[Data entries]
▼▼▼

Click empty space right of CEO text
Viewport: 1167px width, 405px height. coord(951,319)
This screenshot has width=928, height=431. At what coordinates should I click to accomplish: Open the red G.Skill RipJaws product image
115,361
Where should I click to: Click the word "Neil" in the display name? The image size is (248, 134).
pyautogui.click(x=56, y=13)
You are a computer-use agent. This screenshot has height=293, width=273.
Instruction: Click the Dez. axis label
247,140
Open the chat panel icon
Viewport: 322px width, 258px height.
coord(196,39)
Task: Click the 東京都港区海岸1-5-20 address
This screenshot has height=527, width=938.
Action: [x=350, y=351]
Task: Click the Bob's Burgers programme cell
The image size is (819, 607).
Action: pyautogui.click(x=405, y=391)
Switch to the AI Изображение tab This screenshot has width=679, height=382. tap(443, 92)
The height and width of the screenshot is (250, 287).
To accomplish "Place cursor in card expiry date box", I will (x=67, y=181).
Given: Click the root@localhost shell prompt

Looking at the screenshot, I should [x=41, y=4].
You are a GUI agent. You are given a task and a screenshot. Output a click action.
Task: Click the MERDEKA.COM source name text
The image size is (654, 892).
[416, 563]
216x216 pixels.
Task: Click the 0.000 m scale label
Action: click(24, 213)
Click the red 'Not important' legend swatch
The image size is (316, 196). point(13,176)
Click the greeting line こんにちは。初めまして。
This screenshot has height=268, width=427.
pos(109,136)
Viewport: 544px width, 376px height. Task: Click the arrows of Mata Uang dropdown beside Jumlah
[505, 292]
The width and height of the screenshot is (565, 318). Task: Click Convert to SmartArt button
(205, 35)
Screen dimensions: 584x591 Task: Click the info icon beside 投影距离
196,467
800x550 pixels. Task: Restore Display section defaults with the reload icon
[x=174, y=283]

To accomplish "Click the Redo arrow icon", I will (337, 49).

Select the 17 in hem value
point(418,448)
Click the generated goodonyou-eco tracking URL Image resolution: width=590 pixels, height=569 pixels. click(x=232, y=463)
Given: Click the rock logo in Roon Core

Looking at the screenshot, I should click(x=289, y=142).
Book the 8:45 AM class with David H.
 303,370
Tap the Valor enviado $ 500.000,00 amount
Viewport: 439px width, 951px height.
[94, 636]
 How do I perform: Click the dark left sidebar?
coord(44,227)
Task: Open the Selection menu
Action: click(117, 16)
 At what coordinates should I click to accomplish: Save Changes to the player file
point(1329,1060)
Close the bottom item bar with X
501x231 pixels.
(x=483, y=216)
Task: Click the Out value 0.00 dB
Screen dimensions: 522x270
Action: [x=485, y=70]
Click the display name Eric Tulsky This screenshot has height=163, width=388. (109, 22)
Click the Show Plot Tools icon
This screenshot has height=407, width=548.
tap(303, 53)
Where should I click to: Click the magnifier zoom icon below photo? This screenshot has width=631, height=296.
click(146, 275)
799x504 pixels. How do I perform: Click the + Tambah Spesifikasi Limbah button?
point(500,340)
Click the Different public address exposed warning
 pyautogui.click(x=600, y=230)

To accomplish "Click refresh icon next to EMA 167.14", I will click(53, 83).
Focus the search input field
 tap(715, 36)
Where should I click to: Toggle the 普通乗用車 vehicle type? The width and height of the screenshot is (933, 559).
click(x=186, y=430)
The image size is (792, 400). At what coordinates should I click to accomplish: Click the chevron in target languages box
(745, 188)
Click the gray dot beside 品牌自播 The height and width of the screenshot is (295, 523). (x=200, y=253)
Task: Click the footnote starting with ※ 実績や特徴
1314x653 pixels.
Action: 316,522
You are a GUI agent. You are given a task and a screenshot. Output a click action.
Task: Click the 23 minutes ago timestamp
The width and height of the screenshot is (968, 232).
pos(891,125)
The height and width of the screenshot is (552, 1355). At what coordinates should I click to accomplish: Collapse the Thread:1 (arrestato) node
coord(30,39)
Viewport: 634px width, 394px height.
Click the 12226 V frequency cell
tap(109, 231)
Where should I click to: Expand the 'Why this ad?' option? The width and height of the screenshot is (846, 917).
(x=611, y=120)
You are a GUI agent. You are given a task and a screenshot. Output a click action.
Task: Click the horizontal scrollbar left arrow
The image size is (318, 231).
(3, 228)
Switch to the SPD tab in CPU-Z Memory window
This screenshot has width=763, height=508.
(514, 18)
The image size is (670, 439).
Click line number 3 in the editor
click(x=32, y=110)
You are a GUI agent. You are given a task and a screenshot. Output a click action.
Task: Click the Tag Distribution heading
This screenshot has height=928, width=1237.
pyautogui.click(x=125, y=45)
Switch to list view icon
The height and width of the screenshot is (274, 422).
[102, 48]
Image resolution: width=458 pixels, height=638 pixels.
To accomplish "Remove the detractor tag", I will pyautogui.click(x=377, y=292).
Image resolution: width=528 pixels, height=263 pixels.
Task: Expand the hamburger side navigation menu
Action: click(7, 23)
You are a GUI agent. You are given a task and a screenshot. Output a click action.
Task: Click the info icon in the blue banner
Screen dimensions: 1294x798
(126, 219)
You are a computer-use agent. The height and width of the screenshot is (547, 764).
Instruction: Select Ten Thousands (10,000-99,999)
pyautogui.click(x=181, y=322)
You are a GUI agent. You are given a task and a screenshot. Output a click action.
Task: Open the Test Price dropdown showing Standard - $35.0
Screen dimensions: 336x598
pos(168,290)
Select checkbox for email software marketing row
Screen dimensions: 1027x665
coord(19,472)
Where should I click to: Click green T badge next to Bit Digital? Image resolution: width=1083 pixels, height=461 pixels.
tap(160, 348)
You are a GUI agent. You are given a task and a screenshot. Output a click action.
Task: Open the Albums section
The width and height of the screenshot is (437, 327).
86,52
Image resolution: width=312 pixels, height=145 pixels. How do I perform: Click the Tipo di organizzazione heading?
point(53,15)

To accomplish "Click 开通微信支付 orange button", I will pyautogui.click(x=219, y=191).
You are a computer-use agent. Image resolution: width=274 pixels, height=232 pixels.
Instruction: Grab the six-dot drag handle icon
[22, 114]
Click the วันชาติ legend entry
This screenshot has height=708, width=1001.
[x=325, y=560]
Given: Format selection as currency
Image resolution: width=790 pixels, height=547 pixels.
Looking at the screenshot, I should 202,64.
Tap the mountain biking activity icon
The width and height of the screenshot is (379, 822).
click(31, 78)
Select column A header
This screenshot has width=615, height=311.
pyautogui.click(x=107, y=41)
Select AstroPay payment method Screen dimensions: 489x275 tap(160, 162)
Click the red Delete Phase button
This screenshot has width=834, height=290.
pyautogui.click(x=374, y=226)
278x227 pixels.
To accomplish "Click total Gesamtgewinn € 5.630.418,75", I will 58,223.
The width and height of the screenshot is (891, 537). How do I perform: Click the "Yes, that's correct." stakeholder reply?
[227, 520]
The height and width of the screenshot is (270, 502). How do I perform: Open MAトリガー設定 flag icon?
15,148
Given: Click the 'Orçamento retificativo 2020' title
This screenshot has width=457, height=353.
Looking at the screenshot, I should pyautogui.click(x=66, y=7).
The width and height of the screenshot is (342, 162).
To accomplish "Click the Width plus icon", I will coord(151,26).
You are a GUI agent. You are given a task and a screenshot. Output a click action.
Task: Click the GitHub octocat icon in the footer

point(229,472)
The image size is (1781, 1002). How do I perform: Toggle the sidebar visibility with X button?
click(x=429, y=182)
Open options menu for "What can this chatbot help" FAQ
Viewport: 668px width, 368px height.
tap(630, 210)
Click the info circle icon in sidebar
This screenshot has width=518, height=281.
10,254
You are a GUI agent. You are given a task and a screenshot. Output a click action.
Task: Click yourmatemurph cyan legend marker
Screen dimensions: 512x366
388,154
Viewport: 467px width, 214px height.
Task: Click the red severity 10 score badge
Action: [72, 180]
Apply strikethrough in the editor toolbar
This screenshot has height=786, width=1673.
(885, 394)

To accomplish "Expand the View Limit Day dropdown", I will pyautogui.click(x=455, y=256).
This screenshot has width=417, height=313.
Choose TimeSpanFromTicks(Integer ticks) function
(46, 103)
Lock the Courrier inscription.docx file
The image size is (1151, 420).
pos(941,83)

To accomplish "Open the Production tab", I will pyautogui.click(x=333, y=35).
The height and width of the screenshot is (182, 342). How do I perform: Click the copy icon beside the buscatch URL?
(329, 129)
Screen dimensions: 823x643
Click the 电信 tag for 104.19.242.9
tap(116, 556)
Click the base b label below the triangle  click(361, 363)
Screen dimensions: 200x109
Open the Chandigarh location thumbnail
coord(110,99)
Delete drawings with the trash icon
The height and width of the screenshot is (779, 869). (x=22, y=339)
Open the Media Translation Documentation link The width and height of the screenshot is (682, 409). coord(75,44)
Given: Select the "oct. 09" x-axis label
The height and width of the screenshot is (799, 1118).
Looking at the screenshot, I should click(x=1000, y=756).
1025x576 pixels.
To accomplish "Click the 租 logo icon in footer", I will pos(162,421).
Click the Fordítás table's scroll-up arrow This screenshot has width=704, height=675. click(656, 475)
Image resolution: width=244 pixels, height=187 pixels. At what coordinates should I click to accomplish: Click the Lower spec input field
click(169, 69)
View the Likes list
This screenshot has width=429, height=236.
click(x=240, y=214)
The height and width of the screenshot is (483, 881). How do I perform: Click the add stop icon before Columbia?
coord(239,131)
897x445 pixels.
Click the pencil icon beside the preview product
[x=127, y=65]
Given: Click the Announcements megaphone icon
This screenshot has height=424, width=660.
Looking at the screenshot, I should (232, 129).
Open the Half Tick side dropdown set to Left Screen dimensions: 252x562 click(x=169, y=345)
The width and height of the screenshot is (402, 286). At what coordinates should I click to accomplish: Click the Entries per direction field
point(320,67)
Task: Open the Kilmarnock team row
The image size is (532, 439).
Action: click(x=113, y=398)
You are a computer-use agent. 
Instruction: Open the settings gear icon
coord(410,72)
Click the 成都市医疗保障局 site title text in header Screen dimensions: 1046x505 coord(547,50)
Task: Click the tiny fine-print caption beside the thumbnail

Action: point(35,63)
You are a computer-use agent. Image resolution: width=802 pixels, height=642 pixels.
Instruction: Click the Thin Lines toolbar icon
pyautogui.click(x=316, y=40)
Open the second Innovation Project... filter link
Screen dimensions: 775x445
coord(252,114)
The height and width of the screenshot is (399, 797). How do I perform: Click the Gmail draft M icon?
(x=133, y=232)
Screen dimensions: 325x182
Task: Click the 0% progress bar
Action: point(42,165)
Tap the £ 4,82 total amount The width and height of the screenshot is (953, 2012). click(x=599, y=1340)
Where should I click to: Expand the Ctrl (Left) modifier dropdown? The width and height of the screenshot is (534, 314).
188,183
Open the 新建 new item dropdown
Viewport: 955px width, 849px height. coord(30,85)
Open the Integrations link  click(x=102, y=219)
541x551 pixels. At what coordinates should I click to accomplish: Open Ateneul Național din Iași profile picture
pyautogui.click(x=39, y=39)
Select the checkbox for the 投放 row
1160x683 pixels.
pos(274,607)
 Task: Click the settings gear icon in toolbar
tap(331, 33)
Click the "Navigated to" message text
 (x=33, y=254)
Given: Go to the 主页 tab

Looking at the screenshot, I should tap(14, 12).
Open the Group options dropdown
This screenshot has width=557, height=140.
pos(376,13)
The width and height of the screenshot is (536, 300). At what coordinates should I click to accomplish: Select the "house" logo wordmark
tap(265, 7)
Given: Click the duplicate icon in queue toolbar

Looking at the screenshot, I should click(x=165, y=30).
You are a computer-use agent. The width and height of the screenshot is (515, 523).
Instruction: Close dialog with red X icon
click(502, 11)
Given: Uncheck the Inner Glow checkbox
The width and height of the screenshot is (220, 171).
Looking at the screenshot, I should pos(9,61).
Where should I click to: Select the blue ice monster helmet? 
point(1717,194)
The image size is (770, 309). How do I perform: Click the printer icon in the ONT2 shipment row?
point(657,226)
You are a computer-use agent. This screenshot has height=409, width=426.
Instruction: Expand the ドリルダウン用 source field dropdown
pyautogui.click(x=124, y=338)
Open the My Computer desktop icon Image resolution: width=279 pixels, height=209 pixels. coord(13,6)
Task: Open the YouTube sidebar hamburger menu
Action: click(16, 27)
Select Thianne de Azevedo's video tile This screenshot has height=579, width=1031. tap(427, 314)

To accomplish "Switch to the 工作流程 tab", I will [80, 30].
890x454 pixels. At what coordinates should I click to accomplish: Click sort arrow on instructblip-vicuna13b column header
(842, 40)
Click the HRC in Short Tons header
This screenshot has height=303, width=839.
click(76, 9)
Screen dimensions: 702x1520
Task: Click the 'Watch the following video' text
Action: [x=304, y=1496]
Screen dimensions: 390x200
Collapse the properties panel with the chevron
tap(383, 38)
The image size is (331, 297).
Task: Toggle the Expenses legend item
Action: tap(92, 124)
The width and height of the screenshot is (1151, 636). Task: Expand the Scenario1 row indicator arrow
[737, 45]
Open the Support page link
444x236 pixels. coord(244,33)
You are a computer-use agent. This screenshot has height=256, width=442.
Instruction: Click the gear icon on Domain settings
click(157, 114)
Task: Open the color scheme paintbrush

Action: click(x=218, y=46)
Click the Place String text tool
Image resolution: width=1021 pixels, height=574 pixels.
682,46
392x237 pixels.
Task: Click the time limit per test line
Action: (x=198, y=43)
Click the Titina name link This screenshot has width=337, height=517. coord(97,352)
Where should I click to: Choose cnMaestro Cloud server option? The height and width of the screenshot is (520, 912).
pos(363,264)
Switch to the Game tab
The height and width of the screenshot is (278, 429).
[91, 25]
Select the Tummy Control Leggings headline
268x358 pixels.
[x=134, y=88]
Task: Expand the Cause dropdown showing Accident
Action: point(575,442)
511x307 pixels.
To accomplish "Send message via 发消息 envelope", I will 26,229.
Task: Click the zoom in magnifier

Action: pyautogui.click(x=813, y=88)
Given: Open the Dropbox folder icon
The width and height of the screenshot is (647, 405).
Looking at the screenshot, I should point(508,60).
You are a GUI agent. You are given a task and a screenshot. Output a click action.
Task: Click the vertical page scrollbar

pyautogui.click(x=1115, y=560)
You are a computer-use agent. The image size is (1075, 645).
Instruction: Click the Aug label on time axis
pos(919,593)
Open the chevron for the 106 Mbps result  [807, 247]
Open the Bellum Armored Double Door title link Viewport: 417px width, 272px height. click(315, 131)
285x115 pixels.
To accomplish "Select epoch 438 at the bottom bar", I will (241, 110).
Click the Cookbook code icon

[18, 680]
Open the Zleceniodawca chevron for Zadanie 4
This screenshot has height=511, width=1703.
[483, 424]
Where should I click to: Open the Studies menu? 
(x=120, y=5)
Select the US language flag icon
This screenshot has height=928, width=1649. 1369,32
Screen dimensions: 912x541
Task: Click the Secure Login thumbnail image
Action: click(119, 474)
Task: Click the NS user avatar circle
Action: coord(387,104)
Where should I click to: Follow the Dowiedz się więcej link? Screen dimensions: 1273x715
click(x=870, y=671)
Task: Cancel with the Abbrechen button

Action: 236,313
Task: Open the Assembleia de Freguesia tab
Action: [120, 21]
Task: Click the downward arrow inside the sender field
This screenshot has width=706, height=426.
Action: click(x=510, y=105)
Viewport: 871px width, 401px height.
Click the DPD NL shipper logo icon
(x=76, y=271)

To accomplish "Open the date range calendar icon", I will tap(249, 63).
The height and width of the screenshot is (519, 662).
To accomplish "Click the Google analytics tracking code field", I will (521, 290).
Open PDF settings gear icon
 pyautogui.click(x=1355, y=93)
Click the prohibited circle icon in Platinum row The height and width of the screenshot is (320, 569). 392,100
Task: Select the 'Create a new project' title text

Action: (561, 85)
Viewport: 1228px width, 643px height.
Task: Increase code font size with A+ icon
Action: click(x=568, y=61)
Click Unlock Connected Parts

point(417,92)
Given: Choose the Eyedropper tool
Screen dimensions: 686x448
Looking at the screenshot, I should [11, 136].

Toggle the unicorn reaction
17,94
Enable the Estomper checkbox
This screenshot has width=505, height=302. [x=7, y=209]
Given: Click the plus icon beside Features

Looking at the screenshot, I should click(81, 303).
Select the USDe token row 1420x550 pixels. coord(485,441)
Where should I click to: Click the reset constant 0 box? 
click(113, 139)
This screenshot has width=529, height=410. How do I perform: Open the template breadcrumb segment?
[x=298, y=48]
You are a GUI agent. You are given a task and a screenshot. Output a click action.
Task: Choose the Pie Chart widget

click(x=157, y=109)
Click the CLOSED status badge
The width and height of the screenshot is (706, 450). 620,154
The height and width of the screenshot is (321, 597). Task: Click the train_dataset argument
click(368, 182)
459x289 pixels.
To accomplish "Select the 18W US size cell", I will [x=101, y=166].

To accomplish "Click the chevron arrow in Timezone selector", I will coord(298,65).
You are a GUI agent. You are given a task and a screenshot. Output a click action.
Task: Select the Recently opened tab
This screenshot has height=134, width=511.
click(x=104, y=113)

▲▲▲

Aim of the task
Going through the data above, return each line with the word "date".

Solved exercise
To accomplish "Place cursor in card expiry date box", I will (x=67, y=181).
To accomplish "Open the date range calendar icon", I will tap(249, 63).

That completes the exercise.